§ TASK TO COMPLETE
Once you find the line containing "Where should I click to: Open" in the data below, copy it and each following line exactly, up to and including the line containing "Click the Debug app bug icon", and nothing else.

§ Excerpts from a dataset
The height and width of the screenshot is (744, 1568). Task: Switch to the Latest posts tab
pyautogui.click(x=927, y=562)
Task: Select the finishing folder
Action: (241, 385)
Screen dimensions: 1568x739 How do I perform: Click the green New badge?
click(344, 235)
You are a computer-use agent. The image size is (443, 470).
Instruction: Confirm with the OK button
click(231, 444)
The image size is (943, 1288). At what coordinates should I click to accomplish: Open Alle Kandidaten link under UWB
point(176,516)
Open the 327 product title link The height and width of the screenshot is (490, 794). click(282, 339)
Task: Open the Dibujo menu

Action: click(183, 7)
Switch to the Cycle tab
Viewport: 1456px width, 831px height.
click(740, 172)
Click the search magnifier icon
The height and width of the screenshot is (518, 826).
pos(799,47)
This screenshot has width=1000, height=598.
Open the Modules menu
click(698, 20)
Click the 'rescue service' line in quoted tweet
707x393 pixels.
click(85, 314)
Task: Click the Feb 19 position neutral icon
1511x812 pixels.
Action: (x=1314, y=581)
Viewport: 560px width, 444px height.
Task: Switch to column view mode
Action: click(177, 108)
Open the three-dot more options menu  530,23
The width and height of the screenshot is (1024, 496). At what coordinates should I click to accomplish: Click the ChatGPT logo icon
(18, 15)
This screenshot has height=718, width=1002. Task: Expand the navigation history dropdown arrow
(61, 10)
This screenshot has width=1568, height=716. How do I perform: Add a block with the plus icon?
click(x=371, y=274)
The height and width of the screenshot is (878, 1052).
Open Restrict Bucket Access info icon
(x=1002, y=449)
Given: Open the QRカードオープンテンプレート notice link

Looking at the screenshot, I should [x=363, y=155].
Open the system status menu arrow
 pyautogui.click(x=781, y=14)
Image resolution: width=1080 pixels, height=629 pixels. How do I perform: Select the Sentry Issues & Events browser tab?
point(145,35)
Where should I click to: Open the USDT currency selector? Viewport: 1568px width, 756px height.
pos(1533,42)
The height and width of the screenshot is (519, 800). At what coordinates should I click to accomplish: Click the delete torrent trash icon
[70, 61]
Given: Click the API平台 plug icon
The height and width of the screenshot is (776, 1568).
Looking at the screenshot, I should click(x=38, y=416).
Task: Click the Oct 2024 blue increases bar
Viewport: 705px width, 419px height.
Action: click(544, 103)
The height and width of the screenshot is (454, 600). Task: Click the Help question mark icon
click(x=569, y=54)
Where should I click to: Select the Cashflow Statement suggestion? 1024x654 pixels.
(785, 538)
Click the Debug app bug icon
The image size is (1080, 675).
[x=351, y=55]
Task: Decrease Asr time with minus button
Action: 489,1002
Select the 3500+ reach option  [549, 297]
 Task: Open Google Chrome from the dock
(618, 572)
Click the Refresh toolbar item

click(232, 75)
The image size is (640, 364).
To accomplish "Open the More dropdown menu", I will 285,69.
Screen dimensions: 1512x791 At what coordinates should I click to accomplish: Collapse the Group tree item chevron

§ THE COMPLETED TASK
Where should I click to: Open the USDT currency selector? Viewport: 1568px width, 756px height.
pos(1533,42)
The height and width of the screenshot is (519, 800). At what coordinates should I click to accomplish: Click the delete torrent trash icon
[70, 61]
Given: Click the API平台 plug icon
The height and width of the screenshot is (776, 1568).
Looking at the screenshot, I should click(x=38, y=416).
Task: Click the Oct 2024 blue increases bar
Viewport: 705px width, 419px height.
Action: click(544, 103)
The height and width of the screenshot is (454, 600). Task: Click the Help question mark icon
click(x=569, y=54)
Where should I click to: Select the Cashflow Statement suggestion? 1024x654 pixels.
(785, 538)
Click the Debug app bug icon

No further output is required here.